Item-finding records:
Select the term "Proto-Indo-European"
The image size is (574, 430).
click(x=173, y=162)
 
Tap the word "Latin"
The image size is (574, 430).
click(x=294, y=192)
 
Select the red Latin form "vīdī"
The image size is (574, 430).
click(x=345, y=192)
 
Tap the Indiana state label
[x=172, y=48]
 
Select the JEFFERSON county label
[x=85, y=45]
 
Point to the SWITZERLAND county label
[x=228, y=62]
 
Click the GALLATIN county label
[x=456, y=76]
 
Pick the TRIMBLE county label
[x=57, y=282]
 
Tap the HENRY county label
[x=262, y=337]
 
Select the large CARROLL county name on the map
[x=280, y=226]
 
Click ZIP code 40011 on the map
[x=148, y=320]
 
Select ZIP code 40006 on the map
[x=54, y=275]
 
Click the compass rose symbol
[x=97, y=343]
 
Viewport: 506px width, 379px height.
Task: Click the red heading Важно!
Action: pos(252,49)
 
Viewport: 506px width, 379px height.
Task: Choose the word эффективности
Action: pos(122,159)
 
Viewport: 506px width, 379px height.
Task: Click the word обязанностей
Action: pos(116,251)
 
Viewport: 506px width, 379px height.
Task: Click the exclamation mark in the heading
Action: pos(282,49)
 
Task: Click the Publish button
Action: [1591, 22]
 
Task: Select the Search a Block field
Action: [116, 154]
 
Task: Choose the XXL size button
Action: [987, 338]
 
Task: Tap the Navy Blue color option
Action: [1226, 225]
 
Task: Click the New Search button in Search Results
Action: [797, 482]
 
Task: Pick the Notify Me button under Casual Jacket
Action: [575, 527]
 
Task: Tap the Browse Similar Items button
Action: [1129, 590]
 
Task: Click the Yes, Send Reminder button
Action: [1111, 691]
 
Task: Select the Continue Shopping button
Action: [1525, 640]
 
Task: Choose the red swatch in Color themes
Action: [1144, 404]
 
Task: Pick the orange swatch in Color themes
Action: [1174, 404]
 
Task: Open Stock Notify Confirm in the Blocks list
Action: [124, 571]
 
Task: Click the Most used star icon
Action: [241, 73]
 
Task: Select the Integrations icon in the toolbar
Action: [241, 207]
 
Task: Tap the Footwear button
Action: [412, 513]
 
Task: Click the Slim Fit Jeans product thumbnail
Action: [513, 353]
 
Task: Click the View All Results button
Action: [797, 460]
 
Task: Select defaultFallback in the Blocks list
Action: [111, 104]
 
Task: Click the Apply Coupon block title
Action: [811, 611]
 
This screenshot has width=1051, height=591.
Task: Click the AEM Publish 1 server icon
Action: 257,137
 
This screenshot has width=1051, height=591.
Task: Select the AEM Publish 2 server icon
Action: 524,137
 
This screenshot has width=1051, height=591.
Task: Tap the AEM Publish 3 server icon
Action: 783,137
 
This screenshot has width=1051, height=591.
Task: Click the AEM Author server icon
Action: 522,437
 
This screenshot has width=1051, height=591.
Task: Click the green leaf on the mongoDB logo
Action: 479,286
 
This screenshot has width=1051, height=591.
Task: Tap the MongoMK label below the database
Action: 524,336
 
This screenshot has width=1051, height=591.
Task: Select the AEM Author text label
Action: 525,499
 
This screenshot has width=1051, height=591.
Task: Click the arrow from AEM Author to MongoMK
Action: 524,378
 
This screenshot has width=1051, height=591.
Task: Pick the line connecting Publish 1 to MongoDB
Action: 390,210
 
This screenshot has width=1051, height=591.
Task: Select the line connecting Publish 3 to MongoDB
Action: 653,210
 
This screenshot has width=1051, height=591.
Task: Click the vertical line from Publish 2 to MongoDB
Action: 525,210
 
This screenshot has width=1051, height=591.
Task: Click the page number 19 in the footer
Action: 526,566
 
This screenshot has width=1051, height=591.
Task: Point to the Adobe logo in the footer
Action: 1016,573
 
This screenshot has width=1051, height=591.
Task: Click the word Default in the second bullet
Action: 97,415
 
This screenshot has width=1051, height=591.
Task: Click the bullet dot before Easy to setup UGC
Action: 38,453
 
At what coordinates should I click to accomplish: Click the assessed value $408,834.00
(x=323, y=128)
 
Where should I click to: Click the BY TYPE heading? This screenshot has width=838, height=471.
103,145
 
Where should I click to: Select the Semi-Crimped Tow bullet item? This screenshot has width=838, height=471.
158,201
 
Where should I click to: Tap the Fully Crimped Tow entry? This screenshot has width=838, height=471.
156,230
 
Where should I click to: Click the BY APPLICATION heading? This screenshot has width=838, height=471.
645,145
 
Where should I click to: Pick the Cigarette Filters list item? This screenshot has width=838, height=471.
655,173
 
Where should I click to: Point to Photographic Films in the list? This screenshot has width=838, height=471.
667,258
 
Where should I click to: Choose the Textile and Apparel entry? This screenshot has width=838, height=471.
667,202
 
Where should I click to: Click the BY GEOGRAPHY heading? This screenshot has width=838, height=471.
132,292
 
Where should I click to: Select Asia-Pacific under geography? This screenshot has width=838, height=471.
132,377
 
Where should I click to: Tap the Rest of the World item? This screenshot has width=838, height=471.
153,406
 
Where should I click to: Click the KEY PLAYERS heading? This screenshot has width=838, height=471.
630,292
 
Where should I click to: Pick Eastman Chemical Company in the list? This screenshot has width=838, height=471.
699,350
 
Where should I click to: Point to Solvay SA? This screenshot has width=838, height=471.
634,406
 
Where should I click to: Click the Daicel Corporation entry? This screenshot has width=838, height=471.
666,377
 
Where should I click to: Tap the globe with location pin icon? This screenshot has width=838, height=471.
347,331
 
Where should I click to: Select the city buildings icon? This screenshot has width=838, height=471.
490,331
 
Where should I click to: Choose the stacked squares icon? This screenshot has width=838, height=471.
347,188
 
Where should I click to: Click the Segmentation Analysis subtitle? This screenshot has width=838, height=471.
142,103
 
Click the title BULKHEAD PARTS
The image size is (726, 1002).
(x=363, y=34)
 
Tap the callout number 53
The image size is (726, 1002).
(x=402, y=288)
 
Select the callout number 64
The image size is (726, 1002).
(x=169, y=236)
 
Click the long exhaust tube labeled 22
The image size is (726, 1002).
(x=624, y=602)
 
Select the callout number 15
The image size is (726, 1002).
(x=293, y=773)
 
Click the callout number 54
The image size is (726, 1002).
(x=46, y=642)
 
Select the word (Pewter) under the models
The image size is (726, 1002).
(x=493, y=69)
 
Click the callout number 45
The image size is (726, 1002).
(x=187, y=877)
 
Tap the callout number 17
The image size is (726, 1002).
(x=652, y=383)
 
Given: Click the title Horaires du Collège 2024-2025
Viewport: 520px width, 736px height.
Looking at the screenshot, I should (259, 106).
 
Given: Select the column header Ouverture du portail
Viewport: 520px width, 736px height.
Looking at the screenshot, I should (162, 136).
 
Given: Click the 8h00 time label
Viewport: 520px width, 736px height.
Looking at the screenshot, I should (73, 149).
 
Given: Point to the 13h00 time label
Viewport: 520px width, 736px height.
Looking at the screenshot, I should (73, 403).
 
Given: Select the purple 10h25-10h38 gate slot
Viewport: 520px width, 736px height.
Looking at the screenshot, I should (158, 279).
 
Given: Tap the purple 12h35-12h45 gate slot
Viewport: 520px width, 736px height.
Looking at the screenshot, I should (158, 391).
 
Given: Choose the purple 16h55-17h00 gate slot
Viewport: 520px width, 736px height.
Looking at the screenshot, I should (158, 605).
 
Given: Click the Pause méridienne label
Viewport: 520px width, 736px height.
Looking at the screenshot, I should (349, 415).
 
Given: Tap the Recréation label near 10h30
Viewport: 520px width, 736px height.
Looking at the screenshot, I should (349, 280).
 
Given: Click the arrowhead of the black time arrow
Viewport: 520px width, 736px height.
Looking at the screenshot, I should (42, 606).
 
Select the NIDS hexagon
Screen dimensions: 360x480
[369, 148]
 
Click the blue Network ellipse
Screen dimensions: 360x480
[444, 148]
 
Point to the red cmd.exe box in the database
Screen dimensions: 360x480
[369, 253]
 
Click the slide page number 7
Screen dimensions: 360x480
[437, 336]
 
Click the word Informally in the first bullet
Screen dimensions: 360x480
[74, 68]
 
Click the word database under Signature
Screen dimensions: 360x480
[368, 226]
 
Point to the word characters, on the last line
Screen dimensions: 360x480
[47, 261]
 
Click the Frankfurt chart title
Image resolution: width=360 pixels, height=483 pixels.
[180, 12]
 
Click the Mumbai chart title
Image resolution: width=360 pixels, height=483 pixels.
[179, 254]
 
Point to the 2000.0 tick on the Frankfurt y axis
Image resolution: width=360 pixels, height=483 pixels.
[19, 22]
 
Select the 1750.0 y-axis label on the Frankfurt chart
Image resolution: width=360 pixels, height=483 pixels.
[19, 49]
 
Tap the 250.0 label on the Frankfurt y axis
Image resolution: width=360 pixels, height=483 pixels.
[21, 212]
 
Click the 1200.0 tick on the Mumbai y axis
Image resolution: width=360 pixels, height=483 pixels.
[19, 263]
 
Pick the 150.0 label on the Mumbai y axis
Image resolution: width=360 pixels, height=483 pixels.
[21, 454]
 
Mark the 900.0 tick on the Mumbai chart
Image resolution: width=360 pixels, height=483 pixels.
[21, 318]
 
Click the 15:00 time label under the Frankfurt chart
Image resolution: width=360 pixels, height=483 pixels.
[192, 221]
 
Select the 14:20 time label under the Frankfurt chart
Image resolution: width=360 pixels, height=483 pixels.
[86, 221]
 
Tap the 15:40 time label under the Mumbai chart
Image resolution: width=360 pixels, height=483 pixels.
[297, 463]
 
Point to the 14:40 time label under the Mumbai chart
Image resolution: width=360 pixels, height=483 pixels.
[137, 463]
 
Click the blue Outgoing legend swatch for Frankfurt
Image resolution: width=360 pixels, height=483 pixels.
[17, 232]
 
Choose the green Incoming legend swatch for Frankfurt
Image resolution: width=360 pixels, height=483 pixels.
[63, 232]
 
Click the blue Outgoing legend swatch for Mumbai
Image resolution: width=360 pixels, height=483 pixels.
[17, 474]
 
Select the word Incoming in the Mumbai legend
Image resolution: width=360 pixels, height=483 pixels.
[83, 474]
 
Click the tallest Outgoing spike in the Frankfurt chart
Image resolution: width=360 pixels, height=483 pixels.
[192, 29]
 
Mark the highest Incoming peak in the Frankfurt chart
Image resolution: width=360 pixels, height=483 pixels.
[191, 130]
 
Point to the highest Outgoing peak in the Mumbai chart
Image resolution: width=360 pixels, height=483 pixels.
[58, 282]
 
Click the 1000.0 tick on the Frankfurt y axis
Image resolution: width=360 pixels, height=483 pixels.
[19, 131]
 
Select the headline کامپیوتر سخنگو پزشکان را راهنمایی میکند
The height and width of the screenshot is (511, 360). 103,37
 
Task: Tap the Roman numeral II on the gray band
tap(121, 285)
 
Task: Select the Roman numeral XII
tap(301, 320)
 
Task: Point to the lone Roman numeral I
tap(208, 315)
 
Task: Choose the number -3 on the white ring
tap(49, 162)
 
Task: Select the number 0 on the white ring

- [Task brief]
Edit the stretch from the start of the items through the line containing "Action: [111, 104]" so that "Color themes" becomes "Color presets" everywhere, with everything else left the same.

- [Task answer]
Select the term "Proto-Indo-European"
The image size is (574, 430).
click(x=173, y=162)
 
Tap the word "Latin"
The image size is (574, 430).
click(x=294, y=192)
 
Select the red Latin form "vīdī"
The image size is (574, 430).
click(x=345, y=192)
 
Tap the Indiana state label
[x=172, y=48]
 
Select the JEFFERSON county label
[x=85, y=45]
 
Point to the SWITZERLAND county label
[x=228, y=62]
 
Click the GALLATIN county label
[x=456, y=76]
 
Pick the TRIMBLE county label
[x=57, y=282]
 
Tap the HENRY county label
[x=262, y=337]
 
Select the large CARROLL county name on the map
[x=280, y=226]
 
Click ZIP code 40011 on the map
[x=148, y=320]
 
Select ZIP code 40006 on the map
[x=54, y=275]
 
Click the compass rose symbol
[x=97, y=343]
 
Viewport: 506px width, 379px height.
Task: Click the red heading Важно!
Action: pos(252,49)
 
Viewport: 506px width, 379px height.
Task: Choose the word эффективности
Action: pos(122,159)
 
Viewport: 506px width, 379px height.
Task: Click the word обязанностей
Action: pos(116,251)
 
Viewport: 506px width, 379px height.
Task: Click the exclamation mark in the heading
Action: pos(282,49)
 
Task: Click the Publish button
Action: [1591, 22]
 
Task: Select the Search a Block field
Action: [116, 154]
 
Task: Choose the XXL size button
Action: [987, 338]
 
Task: Tap the Navy Blue color option
Action: [1226, 225]
 
Task: Click the New Search button in Search Results
Action: [797, 482]
 
Task: Pick the Notify Me button under Casual Jacket
Action: [575, 527]
 
Task: Tap the Browse Similar Items button
Action: [1129, 590]
 
Task: Click the Yes, Send Reminder button
Action: [1111, 691]
 
Task: Select the Continue Shopping button
Action: [1525, 640]
 
Task: Choose the red swatch in Color presets
Action: [1144, 404]
 
Task: Pick the orange swatch in Color presets
Action: [1174, 404]
 
Task: Open Stock Notify Confirm in the Blocks list
Action: [124, 571]
 
Task: Click the Most used star icon
Action: [241, 73]
 
Task: Select the Integrations icon in the toolbar
Action: [241, 207]
 
Task: Tap the Footwear button
Action: [412, 513]
 
Task: Click the Slim Fit Jeans product thumbnail
Action: [513, 353]
 
Task: Click the View All Results button
Action: [797, 460]
 
Task: Select defaultFallback in the Blocks list
Action: [111, 104]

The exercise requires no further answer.